Forsblom C M, Sane T, Groop P H, Tötterman K J, Kallio M, Saloranta C, Laasonen L, Summanen P, Lepäntalo M, Laatikainen L, Matikainen E, Teppo A M, Koskimies S, Groop L
Department of Medicine, Helsinki University Hospital, Finland.
Diabetologia. 1998 Nov;41(11):1253-62. doi: 10.1007/s001250051062.
To test the hypothesis that interaction between genetic, immunological, clinical and metabolic risk factors influences the outcome of Type II (non-insulin-dependent) diabetes mellitus, we examined which of the above factors present at baseline were associated with mortality in 134 Type II diabetic patients followed for 9 years. Thirty-eight patients (29%) died during the follow-up period; the majority of whom (68%) died from cardiovascular disease. At baseline, the deceased patients had higher HbA1c values (p = 0.002), higher LDL-triglycerides (p = 0.007), lower HDL-cholesterol (p = 0.007), higher non-esterified fatty acid (NEFA) concentrations (p = 0.014), and higher albumin excretion rate (p < 0.0001) than the patients who survived. In addition, the frequency of HLA-DR4 (21 vs 39%, p = 0.048) and of parietal cell antibodies (5 vs 14%, p = 0.016) were decreased in the deceased as compared to the living patients. Patients who died during follow-up also had more retinopathy (42 vs 16%, p = 0.002), neuropathy (57 vs 23%, p < 0.001), microalbuminuria (45 vs 6%, p < 0.0001), coronary heart disease (50 vs 13%, p < 0.0001), and peripheral vascular disease (27 vs 9%, p = 0.005) at baseline than patients who survived. In a multiple logistic regression analysis macroangiopathy (p = 0.004), neuropathy (p = 0.007), HbA1c (p = 0.018) and albumin excretion rate (p = 0.016) were independent risk factors for death. In patients free of cardiovascular disease at baseline, conventional risk factors such as LDL-cholesterol (p = 0.005) and age (p = 0.003) were associated with subsequent development of cardiovascular disease. In conclusion, in addition to coexisting macroangiopathy, increased albumin excretion rate, poor glycaemic control and neuropathy are risk factors for cardiovascular mortality in patients with Type II diabetes. The presence of HLA-DR4 and signs of autoimmunity may be associated with decreased risk of cardiovascular disease.

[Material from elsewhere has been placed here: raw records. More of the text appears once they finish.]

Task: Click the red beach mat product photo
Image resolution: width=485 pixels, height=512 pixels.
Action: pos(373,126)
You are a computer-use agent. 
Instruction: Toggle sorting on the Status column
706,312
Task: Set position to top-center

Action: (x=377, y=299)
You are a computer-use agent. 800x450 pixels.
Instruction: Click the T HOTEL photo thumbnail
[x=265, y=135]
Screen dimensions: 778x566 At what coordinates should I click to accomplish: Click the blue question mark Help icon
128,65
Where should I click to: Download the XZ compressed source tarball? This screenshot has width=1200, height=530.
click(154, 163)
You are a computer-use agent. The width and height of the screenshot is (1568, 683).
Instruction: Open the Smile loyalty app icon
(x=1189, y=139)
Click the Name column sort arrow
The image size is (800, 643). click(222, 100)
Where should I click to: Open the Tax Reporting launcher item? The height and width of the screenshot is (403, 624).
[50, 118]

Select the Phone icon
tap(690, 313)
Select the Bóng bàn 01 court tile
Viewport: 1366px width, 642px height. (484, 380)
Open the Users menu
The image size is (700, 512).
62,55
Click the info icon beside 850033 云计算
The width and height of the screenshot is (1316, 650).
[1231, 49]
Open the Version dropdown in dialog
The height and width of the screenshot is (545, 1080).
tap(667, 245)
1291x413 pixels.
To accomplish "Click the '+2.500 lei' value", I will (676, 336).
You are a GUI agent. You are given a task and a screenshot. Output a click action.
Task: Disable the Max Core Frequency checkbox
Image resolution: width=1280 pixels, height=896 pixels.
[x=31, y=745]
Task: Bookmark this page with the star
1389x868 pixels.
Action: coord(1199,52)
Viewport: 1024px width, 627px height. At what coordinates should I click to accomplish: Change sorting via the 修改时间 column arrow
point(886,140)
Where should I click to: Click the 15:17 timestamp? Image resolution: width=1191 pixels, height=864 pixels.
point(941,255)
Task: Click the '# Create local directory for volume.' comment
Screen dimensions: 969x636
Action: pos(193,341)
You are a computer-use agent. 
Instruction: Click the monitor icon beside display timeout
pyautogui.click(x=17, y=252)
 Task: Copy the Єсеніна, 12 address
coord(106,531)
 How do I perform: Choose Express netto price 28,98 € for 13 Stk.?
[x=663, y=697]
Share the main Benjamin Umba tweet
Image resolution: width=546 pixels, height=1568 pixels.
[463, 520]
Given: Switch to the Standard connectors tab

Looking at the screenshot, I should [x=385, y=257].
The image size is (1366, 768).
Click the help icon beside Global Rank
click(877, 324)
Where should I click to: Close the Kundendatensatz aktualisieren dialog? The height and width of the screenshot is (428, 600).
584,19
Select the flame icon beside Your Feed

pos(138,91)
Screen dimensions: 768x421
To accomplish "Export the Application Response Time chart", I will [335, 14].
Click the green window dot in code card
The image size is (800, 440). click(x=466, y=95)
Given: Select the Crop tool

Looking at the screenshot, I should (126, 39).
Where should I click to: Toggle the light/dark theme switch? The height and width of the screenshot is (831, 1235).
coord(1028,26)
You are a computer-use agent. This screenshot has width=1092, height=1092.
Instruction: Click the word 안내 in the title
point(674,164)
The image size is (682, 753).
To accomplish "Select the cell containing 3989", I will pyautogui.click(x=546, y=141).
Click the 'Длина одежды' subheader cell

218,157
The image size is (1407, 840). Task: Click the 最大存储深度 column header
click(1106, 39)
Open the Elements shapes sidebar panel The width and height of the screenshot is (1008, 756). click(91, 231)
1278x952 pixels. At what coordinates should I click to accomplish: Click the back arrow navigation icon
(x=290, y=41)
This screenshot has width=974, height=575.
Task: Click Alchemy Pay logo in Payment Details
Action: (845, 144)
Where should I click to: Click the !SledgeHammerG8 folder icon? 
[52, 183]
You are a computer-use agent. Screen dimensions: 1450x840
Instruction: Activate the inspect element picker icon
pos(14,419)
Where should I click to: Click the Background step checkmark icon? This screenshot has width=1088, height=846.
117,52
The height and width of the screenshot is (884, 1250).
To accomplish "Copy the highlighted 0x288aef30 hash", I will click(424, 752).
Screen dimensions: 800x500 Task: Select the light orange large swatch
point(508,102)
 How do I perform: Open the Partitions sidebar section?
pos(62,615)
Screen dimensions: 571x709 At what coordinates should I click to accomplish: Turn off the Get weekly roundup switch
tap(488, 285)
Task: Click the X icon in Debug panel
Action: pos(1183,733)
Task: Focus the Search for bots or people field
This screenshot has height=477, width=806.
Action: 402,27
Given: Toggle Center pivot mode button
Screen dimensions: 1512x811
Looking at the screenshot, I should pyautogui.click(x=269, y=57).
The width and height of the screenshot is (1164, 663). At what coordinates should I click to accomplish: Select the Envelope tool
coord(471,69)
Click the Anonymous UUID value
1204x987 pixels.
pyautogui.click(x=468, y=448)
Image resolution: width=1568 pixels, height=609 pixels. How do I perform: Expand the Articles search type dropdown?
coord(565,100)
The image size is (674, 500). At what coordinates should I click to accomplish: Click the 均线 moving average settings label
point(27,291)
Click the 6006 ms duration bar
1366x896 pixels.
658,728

为了验证基因、免疫、临床和代谢风险因素之间的相互作用会影响II型(非胰岛素依赖型)糖尿病预后这一假设,我们研究了134例随访9年的II型糖尿病患者中,哪些基线时存在的上述因素与死亡率相关。38例患者(29%)在随访期间死亡;其中大多数(68%)死于心血管疾病。基线时,死亡患者的糖化血红蛋白(HbA1c)值更高(p = 0.002),低密度脂蛋白甘油三酯更高(p = 0.007),高密度脂蛋白胆固醇更低(p = 0.007),非酯化脂肪酸(NEFA)浓度更高(p = 0.014),白蛋白排泄率更高(p < 0.0001)。此外,与存活患者相比,死亡患者中HLA - DR4的频率(21%对39%,p = 0.048)和壁细胞抗体的频率(5%对14%,p = 0.016)降低。随访期间死亡的患者在基线时也比存活患者有更多的视网膜病变(42%对16%,p = 0.002)、神经病变(57%对23%,p < 0.001)、微量白蛋白尿(45%对6%,p < 0.0001)、冠心病(50%对13%,p < 0.0001)和外周血管疾病(27%对9%,p = 0.005)。在多因素logistic回归分析中,大血管病变(p = 0.004)、神经病变(p = 0.007)、HbA1c(p = 0.018)和白蛋白排泄率(p = 0.016)是死亡的独立危险因素。在基线时无心血管疾病的患者中,常规风险因素如低密度脂蛋白胆固醇(p = 0.005)和年龄(p = 0.003)与随后心血管疾病的发生相关。总之,除了并存的大血管病变外,白蛋白排泄率增加、血糖控制不佳和神经病变是II型糖尿病患者心血管死亡的危险因素。HLA - DR4的存在和自身免疫迹象可能与心血管疾病风险降低相关。